What you will do — Sort through the material below and copy each line with "language".
════════════════
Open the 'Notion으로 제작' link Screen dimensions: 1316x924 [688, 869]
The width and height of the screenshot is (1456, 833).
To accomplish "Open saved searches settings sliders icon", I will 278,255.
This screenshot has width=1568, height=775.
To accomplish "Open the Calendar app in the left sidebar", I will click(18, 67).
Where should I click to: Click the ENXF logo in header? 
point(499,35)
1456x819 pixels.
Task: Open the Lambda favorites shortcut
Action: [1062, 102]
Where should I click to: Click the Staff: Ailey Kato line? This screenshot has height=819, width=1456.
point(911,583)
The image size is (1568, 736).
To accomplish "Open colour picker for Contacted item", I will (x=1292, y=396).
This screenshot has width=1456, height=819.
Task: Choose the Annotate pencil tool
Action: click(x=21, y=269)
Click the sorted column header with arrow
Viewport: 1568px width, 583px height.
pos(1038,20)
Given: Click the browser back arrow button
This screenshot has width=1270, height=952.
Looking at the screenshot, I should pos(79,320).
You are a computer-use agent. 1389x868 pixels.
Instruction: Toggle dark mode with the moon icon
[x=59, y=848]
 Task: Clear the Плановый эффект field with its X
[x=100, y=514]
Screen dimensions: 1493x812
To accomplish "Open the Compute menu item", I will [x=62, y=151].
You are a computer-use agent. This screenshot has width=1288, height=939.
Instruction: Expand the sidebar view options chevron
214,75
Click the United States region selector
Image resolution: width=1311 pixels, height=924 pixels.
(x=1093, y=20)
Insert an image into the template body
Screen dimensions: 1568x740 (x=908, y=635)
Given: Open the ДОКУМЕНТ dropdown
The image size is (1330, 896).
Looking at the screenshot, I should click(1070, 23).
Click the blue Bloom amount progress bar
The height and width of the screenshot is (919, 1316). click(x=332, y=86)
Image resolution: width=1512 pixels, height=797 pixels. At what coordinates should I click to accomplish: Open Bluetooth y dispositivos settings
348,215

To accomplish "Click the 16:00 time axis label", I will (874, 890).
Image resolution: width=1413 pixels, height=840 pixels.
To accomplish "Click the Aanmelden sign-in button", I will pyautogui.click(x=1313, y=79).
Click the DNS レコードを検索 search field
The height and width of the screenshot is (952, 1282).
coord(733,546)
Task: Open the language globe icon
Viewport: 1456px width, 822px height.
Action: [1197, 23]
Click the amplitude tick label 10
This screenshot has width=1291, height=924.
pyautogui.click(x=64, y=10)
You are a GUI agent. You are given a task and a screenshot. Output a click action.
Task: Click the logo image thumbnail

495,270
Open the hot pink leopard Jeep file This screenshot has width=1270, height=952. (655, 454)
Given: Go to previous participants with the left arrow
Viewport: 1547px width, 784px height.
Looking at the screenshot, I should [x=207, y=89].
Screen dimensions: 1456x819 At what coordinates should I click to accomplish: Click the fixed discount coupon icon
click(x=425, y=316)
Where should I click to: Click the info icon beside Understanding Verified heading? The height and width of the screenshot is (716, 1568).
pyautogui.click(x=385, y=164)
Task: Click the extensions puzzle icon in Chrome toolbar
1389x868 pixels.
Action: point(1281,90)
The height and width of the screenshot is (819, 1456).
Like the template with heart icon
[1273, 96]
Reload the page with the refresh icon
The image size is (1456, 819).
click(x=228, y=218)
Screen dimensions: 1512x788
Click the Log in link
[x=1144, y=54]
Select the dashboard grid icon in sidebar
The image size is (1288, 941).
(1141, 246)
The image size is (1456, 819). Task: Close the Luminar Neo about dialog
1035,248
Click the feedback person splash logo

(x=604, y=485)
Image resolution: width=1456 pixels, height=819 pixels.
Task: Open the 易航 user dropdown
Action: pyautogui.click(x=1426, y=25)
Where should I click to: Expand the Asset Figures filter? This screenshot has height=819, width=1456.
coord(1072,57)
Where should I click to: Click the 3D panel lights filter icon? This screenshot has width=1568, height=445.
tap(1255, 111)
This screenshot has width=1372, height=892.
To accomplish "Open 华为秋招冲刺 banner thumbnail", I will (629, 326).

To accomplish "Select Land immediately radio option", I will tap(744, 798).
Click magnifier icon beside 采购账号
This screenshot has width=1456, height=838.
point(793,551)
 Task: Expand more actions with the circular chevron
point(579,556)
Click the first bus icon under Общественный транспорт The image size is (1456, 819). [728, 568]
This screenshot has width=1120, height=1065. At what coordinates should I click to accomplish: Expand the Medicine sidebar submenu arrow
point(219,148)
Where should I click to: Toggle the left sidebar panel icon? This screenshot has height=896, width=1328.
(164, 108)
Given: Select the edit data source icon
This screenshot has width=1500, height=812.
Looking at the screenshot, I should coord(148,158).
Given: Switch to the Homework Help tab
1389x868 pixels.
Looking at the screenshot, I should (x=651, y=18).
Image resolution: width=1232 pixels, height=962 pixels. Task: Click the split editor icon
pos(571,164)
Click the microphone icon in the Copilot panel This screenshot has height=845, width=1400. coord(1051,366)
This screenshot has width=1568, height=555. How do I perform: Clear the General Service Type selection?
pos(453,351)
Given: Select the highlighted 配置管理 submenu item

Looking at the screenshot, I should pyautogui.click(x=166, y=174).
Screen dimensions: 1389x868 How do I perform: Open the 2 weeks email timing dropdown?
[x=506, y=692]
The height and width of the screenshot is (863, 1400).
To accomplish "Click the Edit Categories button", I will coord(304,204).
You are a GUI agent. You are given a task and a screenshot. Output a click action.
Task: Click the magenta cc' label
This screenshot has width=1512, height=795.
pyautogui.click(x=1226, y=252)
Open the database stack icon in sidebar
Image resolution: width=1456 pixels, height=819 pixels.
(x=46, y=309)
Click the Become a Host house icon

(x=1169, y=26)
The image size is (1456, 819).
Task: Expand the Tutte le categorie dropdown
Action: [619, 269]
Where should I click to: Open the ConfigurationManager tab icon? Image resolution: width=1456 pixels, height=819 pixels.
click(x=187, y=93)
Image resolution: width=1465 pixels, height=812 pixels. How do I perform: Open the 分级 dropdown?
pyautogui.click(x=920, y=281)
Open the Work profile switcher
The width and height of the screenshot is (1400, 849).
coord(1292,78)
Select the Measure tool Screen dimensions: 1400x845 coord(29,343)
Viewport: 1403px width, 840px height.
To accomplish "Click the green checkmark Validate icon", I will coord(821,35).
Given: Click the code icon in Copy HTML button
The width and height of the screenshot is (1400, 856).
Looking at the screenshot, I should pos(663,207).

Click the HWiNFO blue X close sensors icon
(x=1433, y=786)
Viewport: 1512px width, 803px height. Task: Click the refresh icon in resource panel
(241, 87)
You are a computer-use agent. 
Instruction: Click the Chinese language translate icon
════════════════
Response to this exercise —
Task: Open the language globe icon
Instruction: Click the Chinese language translate icon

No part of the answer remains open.